The Stone Age, marked by our very distant ancestors’ use of stone tools, is commonly accepted as the beginning of human development. In The Age of Wood: Our Most Useful Material and the Construction of Civilization, Roland Ennos writes that it’s time to update that uninformed 19th-century idea: Most early tools, he argues, were probably made of wood, and we now know that humans have never been the only animals to use tools. Ennos, a professor of biological sciences and a prolific scientific writer, contends that wood has played a crucial and much larger role in the evolution of primates, in prehistory, and in human history than has been previously acknowledged.

“It is time to reassess the role of wood,” Ennos writes. A traditional approach to history outlines the rise and fall of nations and powerful leaders, and tracks changes in social, political, and economic structures. Ennos, however, takes a fascinating, refreshing, and provocative approach: He looks at the human story – both past and present – from a wood-centric perspective.

Drawing from both previous knowledge and recent research in a wide variety of fields, including anthropology, archeology, architecture, engineering, and carpentry, Ennos begins millions of years ago with primates building wooden nests in trees and making wooden tools, and moves chronologically to the present. At every stage, he shows ways in which wooden structures, wooden tools, and wood used as a fuel helped humans to progress. He argues that the most important thing about advances with other materials was often how those enabled humans to better use wood.

“The foundations of our relationship with wood lie in its remarkable properties,” he writes. “As an all-around structural material it is unmatched. It is lighter than water, yet weight for weight it is as stiff, strong, and tough as steel and can resist both being stretched and compressed. It is easy to shape, as it readily splits along the grain, and it is soft enough to carve, especially when green. It can be found in pieces large enough to hold up houses, yet can be cut up into tools as small as a toothpick. It can last for centuries if it is kept permanently dry or wet, yet it can also be burned to keep us warm, to cook our food, and to drive a wide range of industrial processes.”

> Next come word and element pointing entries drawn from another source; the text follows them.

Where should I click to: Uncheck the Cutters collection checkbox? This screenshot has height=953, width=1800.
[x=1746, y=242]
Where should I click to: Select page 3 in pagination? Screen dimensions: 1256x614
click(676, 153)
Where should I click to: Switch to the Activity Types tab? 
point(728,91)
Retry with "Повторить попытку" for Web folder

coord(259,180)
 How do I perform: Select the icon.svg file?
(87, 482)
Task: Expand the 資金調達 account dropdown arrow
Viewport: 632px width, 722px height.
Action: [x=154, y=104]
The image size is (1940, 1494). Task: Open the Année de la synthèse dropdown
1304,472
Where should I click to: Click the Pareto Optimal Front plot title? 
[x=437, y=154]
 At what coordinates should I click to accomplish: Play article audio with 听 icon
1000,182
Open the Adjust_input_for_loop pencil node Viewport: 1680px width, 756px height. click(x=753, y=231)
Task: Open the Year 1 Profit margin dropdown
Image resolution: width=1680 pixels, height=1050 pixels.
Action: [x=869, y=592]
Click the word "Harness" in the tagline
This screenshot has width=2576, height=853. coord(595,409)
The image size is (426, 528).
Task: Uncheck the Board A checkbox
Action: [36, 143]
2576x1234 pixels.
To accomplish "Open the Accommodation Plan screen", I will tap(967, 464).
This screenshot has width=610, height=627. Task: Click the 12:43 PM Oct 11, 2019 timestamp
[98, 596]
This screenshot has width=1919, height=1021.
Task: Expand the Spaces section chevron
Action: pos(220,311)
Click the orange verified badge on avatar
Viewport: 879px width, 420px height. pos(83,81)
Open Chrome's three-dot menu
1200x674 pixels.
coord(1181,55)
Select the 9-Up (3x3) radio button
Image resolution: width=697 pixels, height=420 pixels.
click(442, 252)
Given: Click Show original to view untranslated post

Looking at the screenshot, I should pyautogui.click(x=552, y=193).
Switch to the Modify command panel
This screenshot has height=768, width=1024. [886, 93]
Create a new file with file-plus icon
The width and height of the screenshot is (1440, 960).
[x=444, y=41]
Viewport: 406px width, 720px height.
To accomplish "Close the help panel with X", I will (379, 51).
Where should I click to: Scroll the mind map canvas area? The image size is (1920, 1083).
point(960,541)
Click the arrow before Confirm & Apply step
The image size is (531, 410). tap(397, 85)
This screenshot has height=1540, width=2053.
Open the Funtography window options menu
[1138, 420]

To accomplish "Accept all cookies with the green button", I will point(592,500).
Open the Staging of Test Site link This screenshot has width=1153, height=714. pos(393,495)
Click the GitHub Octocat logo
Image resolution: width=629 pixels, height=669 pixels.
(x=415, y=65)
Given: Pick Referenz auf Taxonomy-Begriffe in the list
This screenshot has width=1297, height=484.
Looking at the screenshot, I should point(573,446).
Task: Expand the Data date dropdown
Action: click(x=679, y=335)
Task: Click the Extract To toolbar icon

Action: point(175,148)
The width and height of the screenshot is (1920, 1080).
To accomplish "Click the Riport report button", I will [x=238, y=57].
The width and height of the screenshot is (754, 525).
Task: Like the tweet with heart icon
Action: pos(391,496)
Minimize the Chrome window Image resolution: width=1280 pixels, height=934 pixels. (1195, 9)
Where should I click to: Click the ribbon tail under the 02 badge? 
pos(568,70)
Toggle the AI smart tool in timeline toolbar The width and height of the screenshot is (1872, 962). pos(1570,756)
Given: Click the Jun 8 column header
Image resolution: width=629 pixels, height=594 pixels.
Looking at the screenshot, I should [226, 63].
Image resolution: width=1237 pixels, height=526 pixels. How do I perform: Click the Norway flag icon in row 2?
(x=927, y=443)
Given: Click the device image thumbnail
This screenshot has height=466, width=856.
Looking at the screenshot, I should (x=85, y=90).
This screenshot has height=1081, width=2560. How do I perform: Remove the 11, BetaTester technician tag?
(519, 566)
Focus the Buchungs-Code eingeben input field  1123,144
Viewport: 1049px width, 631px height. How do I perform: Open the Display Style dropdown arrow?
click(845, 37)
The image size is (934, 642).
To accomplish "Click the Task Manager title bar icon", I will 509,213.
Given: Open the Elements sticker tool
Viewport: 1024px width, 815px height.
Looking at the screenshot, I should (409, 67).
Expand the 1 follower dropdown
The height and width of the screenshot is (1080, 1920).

In the modern world, Ennos notes that wood successfully competes with “metals, concrete, plastics, and composites.”

“Wood production and use is growing year by year, and from around 1.9 billion cubic yards in 2018 it is likely to rise to around 2.2 billion cubic yards by 2030. A greater volume of wood is now used even than that of its nearest rival, cement, whose production is currently estimated at 1.7 billion cubic yards per year. But our demand for wood and our use of trees continues to exert huge pressures on the growth of forests and trees around the world.”

In the last two chapters, Ennos writes about the many ways trees and forests are important to us (including our mental health) and about challenges we face in taking care of them. Although this section is interesting, the topic is too large to adequately cover in 30 pages. What is most valuable about this book is that Ennos effectively shows “how important our relationship with wood has been to our success as a species.” I have always loved trees and wood, and this book made me appreciate them even more.